The lack of 10th generation processor in the MacBook Pro entry-level is surprising given that Apple is actually quite late in using the 10th generation chips-many of its competitors (Acer, Asus, Dell, Lenavo, HP etc.) have already introduced 10th generation processors for Ice Lake.
About the RAM of MacBook Pro 2020:
The new Quad-Core 2.0GHz models now offer Intel Iris Plus Graphics, instead of Intel Iris Plus Graphics 655. The Intel Iris Plus Graphics 645 is still available on the entry-level models. These new graphics that come integrated with the Ice Lake processor are basically the old graphics card’s latest version. Apple claims the new graphics are “80 per cent faster than the previous 13-inch MacBook Pro generation for 4 K video editing, quicker rendering and smoother gameplay.” Needless to say we are going to run tests.
Intel Iris Plus Graphics also features the 2019 MacBook Air so it’ll be interesting to see how these machines compare.
About the Graphics MacBook Pro2020:
Compared to Intel Iris Plus Graphics 655, the latest 2.0GHz Quad-Core versions now deliver Intel Iris Plus Graphics instead. The Intel Iris Plus Graphics 645 only provides entry-level versions.
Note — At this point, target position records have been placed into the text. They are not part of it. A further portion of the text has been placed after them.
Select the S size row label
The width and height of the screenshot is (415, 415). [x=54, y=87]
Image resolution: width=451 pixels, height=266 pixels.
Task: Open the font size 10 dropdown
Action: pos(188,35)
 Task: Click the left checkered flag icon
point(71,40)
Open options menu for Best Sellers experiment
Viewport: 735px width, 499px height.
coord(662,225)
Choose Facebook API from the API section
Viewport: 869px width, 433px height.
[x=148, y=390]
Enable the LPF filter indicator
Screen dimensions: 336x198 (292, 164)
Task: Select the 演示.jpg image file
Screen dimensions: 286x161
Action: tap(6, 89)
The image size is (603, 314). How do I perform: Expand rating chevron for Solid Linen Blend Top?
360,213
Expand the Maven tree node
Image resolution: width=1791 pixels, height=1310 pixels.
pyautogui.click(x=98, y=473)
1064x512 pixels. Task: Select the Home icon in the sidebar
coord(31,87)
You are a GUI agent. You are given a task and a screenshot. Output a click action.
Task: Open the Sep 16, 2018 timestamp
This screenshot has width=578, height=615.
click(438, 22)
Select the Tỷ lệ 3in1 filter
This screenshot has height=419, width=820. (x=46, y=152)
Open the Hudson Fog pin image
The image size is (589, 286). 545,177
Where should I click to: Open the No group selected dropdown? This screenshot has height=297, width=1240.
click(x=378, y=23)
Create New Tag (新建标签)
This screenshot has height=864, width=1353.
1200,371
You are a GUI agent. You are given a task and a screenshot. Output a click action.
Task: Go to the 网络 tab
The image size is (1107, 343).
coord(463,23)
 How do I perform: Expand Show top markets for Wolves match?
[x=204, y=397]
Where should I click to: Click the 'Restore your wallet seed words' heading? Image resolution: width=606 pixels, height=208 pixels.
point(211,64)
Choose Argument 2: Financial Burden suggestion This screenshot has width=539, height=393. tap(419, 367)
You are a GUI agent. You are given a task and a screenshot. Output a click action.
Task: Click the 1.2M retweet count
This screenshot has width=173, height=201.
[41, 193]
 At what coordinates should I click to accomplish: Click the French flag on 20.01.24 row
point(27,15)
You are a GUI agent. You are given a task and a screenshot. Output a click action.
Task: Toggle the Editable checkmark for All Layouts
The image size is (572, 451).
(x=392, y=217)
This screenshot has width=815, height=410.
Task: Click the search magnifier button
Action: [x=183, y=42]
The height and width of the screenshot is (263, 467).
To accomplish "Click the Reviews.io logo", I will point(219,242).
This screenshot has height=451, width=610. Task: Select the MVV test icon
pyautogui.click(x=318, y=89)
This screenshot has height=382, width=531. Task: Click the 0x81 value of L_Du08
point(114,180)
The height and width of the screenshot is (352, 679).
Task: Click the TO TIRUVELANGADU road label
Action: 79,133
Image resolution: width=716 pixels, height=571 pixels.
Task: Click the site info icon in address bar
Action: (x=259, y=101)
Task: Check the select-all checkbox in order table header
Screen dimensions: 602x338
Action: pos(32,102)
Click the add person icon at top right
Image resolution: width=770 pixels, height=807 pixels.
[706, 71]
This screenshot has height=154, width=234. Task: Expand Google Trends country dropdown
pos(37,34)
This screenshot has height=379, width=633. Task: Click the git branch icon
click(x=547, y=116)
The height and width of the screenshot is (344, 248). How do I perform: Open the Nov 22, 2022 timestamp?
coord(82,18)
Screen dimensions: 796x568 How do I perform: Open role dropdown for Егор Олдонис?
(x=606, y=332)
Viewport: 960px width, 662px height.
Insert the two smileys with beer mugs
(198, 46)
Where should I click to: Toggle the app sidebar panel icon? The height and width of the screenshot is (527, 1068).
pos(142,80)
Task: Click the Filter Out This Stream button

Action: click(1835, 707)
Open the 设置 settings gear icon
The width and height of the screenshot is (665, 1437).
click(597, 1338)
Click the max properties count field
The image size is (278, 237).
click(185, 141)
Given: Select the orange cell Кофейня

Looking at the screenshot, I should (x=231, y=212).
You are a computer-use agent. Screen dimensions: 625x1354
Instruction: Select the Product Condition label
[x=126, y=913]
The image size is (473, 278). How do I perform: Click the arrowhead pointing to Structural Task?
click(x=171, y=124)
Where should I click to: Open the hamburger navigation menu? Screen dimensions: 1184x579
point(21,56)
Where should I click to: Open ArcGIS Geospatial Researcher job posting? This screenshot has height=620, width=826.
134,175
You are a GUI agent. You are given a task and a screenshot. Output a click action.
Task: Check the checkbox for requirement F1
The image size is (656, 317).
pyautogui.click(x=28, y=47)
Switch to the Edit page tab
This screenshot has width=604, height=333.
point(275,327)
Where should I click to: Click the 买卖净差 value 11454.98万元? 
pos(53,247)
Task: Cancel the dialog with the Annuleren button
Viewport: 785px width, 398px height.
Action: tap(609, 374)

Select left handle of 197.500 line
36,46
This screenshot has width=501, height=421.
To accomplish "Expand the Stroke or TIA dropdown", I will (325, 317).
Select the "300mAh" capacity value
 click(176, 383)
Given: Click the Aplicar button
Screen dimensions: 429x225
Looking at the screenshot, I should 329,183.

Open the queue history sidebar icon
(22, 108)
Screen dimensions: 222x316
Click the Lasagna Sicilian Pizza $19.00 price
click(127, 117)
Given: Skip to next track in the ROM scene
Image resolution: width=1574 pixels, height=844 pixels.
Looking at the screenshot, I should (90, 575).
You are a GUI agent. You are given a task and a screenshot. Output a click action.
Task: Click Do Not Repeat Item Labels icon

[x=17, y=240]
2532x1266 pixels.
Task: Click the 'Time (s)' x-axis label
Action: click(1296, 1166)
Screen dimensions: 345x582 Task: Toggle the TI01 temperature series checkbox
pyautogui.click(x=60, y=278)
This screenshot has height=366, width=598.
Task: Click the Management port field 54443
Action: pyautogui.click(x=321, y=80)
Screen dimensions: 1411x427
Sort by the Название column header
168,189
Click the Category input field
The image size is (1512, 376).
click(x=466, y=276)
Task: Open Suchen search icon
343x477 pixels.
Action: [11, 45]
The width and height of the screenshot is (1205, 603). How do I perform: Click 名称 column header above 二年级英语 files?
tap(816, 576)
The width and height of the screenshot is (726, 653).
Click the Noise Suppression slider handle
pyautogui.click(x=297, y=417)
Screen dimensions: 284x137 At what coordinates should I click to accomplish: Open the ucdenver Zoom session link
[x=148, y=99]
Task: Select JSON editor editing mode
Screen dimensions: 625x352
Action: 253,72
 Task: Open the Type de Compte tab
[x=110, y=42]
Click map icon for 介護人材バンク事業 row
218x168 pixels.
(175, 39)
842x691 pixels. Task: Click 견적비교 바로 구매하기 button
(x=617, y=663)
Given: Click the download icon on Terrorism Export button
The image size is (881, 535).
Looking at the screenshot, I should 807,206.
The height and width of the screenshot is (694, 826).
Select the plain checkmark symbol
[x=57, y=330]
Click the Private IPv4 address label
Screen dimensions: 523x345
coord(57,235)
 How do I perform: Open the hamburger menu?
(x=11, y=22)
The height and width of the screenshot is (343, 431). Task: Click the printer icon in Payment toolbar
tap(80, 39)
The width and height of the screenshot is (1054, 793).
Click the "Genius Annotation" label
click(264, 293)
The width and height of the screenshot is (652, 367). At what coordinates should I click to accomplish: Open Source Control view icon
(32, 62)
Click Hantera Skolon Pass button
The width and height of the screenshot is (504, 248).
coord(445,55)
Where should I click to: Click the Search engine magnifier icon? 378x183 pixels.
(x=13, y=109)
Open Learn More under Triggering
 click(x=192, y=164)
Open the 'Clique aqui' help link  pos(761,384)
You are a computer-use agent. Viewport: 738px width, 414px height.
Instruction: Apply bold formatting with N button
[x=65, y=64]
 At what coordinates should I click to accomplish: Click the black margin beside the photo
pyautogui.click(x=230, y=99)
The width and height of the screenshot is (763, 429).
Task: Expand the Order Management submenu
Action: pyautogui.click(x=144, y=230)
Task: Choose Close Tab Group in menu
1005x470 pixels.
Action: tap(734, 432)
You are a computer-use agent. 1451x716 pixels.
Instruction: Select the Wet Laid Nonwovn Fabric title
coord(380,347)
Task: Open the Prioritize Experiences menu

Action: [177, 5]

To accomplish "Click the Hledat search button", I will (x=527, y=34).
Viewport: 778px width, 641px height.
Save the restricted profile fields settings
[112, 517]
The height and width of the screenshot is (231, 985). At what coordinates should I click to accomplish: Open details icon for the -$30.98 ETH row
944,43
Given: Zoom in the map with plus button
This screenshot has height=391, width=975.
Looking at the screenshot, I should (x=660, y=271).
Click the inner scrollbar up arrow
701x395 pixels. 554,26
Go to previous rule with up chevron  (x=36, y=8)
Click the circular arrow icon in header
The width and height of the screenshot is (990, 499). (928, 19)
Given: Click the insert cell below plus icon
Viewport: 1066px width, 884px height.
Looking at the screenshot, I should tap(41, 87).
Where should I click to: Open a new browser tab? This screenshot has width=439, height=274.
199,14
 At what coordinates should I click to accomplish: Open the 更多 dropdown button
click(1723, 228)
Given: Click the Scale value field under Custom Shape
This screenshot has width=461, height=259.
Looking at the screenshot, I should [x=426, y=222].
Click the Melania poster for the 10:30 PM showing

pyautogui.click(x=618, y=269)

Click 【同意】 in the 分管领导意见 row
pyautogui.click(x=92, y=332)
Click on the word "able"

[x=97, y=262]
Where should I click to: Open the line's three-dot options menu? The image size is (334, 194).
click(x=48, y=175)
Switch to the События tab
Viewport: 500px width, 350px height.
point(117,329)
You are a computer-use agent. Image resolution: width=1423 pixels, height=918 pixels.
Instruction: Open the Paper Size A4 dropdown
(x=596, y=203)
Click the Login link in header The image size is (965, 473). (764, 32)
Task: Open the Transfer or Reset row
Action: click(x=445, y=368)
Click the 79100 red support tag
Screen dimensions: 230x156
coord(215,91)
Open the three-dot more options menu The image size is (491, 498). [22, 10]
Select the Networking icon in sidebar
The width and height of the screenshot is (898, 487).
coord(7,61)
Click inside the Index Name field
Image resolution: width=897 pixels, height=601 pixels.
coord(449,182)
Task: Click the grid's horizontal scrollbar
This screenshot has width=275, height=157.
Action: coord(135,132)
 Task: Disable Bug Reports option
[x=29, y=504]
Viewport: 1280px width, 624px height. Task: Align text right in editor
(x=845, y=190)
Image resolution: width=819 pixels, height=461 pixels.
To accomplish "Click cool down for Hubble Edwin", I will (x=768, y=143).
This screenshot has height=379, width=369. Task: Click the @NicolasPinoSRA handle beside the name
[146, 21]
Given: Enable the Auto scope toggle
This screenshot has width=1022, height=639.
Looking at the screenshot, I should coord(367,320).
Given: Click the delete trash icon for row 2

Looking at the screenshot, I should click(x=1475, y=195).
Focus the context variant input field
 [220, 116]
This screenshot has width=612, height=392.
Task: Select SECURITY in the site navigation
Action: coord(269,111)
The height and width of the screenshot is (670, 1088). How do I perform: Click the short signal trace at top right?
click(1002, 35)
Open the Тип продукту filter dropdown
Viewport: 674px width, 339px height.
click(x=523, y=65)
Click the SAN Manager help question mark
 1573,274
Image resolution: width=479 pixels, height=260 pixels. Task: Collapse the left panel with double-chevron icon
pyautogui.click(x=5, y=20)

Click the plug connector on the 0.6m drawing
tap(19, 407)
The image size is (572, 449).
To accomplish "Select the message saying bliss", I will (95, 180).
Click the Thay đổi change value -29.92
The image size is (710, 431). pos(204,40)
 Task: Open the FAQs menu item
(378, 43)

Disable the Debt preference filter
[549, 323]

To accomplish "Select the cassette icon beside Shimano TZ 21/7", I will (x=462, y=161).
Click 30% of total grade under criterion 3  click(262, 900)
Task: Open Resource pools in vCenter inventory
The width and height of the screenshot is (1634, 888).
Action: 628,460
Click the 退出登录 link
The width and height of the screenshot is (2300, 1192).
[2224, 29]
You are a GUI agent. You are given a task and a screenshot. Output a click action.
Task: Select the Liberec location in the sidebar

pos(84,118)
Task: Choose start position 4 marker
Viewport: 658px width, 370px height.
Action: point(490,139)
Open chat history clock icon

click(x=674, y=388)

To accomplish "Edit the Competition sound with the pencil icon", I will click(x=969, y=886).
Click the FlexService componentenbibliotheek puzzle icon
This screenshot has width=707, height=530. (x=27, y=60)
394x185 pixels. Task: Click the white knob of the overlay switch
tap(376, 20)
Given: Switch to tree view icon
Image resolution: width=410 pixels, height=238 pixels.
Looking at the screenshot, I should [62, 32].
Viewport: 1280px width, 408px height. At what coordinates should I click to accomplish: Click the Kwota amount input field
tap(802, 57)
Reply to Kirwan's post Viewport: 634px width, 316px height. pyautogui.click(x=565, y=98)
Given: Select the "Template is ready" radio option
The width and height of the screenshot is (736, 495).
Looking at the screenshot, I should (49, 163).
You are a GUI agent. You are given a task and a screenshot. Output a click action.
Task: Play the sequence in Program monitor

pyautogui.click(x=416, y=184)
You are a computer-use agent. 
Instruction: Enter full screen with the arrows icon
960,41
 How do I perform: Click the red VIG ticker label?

These new graphics integrated with the Ice Lake processor are basically the old graphics card’s new version. Apple says the new graphics are “80 percent faster than the previous 13-inch MacBook Pro model for 4 K video editing, quicker rendering and smoother gameplay” Any need to say we are going to run tests.Intel Iris Plus Graphics is also included in the 2019 MacBook Air, and it’ll be fascinating to see how these devices compare.
About the SSD of MacBook Pro 2020:
It’s nice to see a increase in the MacBook Pro capacity from 128 GB to 256 GB and 512 GB, but this is not the only change in the capacity price.A 2 TB SSD build to order option is available now for an additional £ 600/$600.And an additional £ 1,200/$1,200 command option for a 4 TB SSD build to order.